[WORK ITEM] Could you write the entries out again, exactly as they appear?
Start of Block
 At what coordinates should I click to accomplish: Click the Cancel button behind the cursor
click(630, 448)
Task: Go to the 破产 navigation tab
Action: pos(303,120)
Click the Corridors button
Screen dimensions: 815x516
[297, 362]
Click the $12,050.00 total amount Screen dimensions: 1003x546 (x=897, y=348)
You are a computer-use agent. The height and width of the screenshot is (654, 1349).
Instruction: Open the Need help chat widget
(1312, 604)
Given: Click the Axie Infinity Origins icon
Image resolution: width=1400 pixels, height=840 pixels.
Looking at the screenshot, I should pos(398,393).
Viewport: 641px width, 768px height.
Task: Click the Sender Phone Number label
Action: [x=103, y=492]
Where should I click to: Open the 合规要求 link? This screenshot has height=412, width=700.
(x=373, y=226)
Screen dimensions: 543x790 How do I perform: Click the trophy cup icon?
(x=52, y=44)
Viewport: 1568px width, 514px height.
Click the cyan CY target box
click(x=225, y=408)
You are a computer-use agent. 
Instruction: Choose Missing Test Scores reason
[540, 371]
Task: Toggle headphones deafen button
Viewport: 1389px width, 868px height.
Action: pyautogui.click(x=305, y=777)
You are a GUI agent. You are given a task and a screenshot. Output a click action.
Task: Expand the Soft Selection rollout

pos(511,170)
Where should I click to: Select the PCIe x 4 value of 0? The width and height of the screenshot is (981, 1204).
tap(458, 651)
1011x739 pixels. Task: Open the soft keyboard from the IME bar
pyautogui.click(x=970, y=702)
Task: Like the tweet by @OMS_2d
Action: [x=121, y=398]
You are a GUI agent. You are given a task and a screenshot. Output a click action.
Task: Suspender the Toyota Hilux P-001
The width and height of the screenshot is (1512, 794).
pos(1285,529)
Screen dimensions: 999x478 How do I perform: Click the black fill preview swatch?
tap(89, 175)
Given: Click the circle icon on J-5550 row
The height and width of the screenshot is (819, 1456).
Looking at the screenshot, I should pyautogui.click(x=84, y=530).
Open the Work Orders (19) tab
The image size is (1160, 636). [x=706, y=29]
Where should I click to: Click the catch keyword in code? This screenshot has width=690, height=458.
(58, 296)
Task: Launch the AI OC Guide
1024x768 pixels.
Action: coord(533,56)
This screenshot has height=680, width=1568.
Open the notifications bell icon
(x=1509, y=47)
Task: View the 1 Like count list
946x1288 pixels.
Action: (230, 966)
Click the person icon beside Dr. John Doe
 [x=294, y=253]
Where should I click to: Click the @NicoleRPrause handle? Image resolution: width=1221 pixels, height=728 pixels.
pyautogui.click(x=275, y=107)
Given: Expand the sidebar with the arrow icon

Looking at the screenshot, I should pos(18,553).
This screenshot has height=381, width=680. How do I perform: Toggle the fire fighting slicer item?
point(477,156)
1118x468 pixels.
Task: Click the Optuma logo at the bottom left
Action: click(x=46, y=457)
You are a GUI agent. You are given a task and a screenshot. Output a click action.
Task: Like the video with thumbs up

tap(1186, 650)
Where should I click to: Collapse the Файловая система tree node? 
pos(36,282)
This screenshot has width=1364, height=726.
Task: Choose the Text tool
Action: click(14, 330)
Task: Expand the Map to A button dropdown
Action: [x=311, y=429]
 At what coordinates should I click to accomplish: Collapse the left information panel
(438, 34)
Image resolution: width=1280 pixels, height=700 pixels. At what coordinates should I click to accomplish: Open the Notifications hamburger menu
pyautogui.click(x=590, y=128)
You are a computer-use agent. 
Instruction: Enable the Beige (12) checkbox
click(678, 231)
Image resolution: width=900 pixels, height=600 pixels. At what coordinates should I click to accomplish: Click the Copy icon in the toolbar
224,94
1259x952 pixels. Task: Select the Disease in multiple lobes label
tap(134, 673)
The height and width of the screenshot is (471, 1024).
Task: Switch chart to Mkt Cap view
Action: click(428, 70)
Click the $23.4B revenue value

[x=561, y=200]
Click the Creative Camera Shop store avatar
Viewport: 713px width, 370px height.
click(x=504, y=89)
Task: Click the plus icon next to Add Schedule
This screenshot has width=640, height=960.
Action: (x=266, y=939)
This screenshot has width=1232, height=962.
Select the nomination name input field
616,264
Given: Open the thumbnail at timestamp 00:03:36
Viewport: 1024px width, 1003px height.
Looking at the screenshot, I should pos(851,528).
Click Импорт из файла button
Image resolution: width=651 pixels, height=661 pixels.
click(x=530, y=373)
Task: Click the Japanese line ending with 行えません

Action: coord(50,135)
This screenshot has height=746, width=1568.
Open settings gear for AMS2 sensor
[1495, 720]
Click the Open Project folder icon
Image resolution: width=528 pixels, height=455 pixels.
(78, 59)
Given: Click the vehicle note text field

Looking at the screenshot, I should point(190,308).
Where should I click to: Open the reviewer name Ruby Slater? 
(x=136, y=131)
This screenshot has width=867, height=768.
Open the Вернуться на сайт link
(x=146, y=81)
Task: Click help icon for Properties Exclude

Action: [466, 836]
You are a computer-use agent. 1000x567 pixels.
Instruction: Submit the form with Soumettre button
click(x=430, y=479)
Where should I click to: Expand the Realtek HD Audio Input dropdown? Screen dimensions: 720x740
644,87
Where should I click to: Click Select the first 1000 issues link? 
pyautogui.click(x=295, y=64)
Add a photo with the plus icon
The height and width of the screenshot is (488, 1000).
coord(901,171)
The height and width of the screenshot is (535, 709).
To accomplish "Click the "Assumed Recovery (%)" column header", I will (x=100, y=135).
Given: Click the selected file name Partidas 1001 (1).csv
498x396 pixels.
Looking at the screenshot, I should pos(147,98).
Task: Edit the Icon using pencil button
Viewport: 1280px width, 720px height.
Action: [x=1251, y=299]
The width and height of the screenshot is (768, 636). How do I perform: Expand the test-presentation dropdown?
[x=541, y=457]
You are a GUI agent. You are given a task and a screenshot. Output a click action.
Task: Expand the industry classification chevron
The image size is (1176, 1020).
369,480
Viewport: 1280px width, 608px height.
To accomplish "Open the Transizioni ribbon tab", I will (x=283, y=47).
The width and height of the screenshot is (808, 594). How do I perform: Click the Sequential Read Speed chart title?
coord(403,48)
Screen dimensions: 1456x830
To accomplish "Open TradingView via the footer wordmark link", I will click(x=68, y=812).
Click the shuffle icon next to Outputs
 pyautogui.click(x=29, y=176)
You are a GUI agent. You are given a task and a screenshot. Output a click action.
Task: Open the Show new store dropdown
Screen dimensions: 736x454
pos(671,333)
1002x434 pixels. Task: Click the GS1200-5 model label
End of Block
[WRITTEN ANSWER]
 At what coordinates should I click to accomplish: Click the Cancel button behind the cursor
click(630, 448)
Task: Go to the 破产 navigation tab
Action: pos(303,120)
Click the Corridors button
Screen dimensions: 815x516
[297, 362]
Click the $12,050.00 total amount Screen dimensions: 1003x546 (x=897, y=348)
You are a computer-use agent. The height and width of the screenshot is (654, 1349).
Instruction: Open the Need help chat widget
(1312, 604)
Given: Click the Axie Infinity Origins icon
Image resolution: width=1400 pixels, height=840 pixels.
Looking at the screenshot, I should pos(398,393).
Viewport: 641px width, 768px height.
Task: Click the Sender Phone Number label
Action: [x=103, y=492]
Where should I click to: Open the 合规要求 link? This screenshot has height=412, width=700.
(x=373, y=226)
Screen dimensions: 543x790 How do I perform: Click the trophy cup icon?
(x=52, y=44)
Viewport: 1568px width, 514px height.
Click the cyan CY target box
click(x=225, y=408)
You are a computer-use agent. 
Instruction: Choose Missing Test Scores reason
[540, 371]
Task: Toggle headphones deafen button
Viewport: 1389px width, 868px height.
Action: pyautogui.click(x=305, y=777)
You are a GUI agent. You are given a task and a screenshot. Output a click action.
Task: Expand the Soft Selection rollout

pos(511,170)
Where should I click to: Select the PCIe x 4 value of 0? The width and height of the screenshot is (981, 1204).
tap(458, 651)
1011x739 pixels. Task: Open the soft keyboard from the IME bar
pyautogui.click(x=970, y=702)
Task: Like the tweet by @OMS_2d
Action: [x=121, y=398]
You are a GUI agent. You are given a task and a screenshot. Output a click action.
Task: Suspender the Toyota Hilux P-001
The width and height of the screenshot is (1512, 794).
pos(1285,529)
Screen dimensions: 999x478 How do I perform: Click the black fill preview swatch?
tap(89, 175)
Given: Click the circle icon on J-5550 row
The height and width of the screenshot is (819, 1456).
Looking at the screenshot, I should pyautogui.click(x=84, y=530).
Open the Work Orders (19) tab
The image size is (1160, 636). [x=706, y=29]
Where should I click to: Click the catch keyword in code? This screenshot has width=690, height=458.
(58, 296)
Task: Launch the AI OC Guide
1024x768 pixels.
Action: coord(533,56)
This screenshot has height=680, width=1568.
Open the notifications bell icon
(x=1509, y=47)
Task: View the 1 Like count list
946x1288 pixels.
Action: (230, 966)
Click the person icon beside Dr. John Doe
 [x=294, y=253]
Where should I click to: Click the @NicoleRPrause handle? Image resolution: width=1221 pixels, height=728 pixels.
pyautogui.click(x=275, y=107)
Given: Expand the sidebar with the arrow icon

Looking at the screenshot, I should pos(18,553).
This screenshot has height=381, width=680. How do I perform: Toggle the fire fighting slicer item?
point(477,156)
1118x468 pixels.
Task: Click the Optuma logo at the bottom left
Action: click(x=46, y=457)
You are a GUI agent. You are given a task and a screenshot. Output a click action.
Task: Like the video with thumbs up

tap(1186, 650)
Where should I click to: Collapse the Файловая система tree node? 
pos(36,282)
This screenshot has width=1364, height=726.
Task: Choose the Text tool
Action: click(14, 330)
Task: Expand the Map to A button dropdown
Action: [x=311, y=429]
 At what coordinates should I click to accomplish: Collapse the left information panel
(438, 34)
Image resolution: width=1280 pixels, height=700 pixels. At what coordinates should I click to accomplish: Open the Notifications hamburger menu
pyautogui.click(x=590, y=128)
You are a computer-use agent. 
Instruction: Enable the Beige (12) checkbox
click(678, 231)
Image resolution: width=900 pixels, height=600 pixels. At what coordinates should I click to accomplish: Click the Copy icon in the toolbar
224,94
1259x952 pixels. Task: Select the Disease in multiple lobes label
tap(134, 673)
The height and width of the screenshot is (471, 1024).
Task: Switch chart to Mkt Cap view
Action: click(428, 70)
Click the $23.4B revenue value

[x=561, y=200]
Click the Creative Camera Shop store avatar
Viewport: 713px width, 370px height.
click(x=504, y=89)
Task: Click the plus icon next to Add Schedule
This screenshot has width=640, height=960.
Action: (x=266, y=939)
This screenshot has width=1232, height=962.
Select the nomination name input field
616,264
Given: Open the thumbnail at timestamp 00:03:36
Viewport: 1024px width, 1003px height.
Looking at the screenshot, I should pos(851,528).
Click Импорт из файла button
Image resolution: width=651 pixels, height=661 pixels.
click(x=530, y=373)
Task: Click the Japanese line ending with 行えません

Action: coord(50,135)
This screenshot has height=746, width=1568.
Open settings gear for AMS2 sensor
[1495, 720]
Click the Open Project folder icon
Image resolution: width=528 pixels, height=455 pixels.
(78, 59)
Given: Click the vehicle note text field

Looking at the screenshot, I should point(190,308).
Where should I click to: Open the reviewer name Ruby Slater? 
(x=136, y=131)
This screenshot has width=867, height=768.
Open the Вернуться на сайт link
(x=146, y=81)
Task: Click help icon for Properties Exclude

Action: [466, 836]
You are a computer-use agent. 1000x567 pixels.
Instruction: Submit the form with Soumettre button
click(x=430, y=479)
Where should I click to: Expand the Realtek HD Audio Input dropdown? Screen dimensions: 720x740
644,87
Where should I click to: Click Select the first 1000 issues link? 
pyautogui.click(x=295, y=64)
Add a photo with the plus icon
The height and width of the screenshot is (488, 1000).
coord(901,171)
The height and width of the screenshot is (535, 709).
To accomplish "Click the "Assumed Recovery (%)" column header", I will (x=100, y=135).
Given: Click the selected file name Partidas 1001 (1).csv
498x396 pixels.
Looking at the screenshot, I should pos(147,98).
Task: Edit the Icon using pencil button
Viewport: 1280px width, 720px height.
Action: [x=1251, y=299]
The width and height of the screenshot is (768, 636). How do I perform: Expand the test-presentation dropdown?
[x=541, y=457]
You are a GUI agent. You are given a task and a screenshot. Output a click action.
Task: Expand the industry classification chevron
The image size is (1176, 1020).
369,480
Viewport: 1280px width, 608px height.
To accomplish "Open the Transizioni ribbon tab", I will (x=283, y=47).
The width and height of the screenshot is (808, 594). How do I perform: Click the Sequential Read Speed chart title?
coord(403,48)
Screen dimensions: 1456x830
To accomplish "Open TradingView via the footer wordmark link", I will click(x=68, y=812).
Click the shuffle icon next to Outputs
 pyautogui.click(x=29, y=176)
You are a GUI agent. You are given a task and a screenshot. Output a click action.
Task: Open the Show new store dropdown
Screen dimensions: 736x454
pos(671,333)
1002x434 pixels. Task: Click the GS1200-5 model label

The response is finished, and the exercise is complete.